Return the lines below that carry the word "will".

[Stored data]
:::::
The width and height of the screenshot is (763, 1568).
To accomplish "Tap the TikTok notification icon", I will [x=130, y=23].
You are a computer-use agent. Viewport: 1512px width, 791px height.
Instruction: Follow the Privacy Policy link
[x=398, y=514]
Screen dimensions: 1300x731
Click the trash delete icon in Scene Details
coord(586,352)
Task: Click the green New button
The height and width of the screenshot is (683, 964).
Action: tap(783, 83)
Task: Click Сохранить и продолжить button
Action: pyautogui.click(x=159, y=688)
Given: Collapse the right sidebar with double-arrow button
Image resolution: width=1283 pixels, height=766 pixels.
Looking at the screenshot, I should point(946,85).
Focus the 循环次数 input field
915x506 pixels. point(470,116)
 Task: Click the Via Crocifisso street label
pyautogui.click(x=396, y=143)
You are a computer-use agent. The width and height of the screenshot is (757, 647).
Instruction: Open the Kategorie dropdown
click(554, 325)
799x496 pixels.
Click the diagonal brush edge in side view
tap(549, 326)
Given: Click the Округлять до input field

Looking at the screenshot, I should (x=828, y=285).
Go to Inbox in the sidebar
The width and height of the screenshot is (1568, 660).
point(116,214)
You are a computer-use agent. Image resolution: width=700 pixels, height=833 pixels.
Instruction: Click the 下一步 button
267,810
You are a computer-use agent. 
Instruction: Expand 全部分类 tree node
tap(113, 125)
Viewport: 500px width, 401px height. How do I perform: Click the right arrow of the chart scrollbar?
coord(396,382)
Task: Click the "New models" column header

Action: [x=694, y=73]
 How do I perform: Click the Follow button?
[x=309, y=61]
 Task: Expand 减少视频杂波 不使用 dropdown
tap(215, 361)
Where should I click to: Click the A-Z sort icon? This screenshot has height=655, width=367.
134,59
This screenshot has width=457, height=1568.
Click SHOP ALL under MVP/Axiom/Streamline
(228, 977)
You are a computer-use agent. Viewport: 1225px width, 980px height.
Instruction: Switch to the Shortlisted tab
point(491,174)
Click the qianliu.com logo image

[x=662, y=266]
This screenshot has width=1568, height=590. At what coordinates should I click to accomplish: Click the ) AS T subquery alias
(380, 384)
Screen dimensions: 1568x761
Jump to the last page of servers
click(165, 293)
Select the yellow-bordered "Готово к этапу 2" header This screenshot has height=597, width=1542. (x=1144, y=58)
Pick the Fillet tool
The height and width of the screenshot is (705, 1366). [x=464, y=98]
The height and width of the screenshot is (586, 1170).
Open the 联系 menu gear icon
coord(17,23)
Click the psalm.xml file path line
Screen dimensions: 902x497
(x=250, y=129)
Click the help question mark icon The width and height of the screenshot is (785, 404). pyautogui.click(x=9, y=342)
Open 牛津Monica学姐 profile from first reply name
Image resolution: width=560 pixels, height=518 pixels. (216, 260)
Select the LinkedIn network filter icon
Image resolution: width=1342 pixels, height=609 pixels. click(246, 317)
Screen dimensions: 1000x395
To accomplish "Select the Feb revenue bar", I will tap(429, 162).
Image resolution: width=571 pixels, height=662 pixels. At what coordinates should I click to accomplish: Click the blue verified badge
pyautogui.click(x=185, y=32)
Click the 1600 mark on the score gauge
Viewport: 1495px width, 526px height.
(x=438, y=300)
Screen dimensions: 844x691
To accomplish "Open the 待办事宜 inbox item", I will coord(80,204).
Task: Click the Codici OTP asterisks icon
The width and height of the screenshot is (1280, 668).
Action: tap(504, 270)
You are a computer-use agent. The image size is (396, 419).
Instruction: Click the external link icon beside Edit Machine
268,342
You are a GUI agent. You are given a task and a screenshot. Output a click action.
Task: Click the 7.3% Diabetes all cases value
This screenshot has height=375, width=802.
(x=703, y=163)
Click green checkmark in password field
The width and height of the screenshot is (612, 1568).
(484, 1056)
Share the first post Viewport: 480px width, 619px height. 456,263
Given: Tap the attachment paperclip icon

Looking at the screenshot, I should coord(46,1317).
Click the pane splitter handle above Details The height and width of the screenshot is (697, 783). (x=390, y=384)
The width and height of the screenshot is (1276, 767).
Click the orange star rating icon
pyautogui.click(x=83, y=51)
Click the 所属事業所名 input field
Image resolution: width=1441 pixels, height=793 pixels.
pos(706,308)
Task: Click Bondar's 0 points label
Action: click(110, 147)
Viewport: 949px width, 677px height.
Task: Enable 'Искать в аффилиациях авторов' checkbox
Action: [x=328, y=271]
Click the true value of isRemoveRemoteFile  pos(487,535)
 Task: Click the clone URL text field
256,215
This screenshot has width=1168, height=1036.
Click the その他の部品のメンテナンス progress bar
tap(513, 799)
:::::
=== Task response ===
To accomplish "Tap the TikTok notification icon", I will [x=130, y=23].
To accomplish "Select the Feb revenue bar", I will tap(429, 162).
To accomplish "Open the 待办事宜 inbox item", I will coord(80,204).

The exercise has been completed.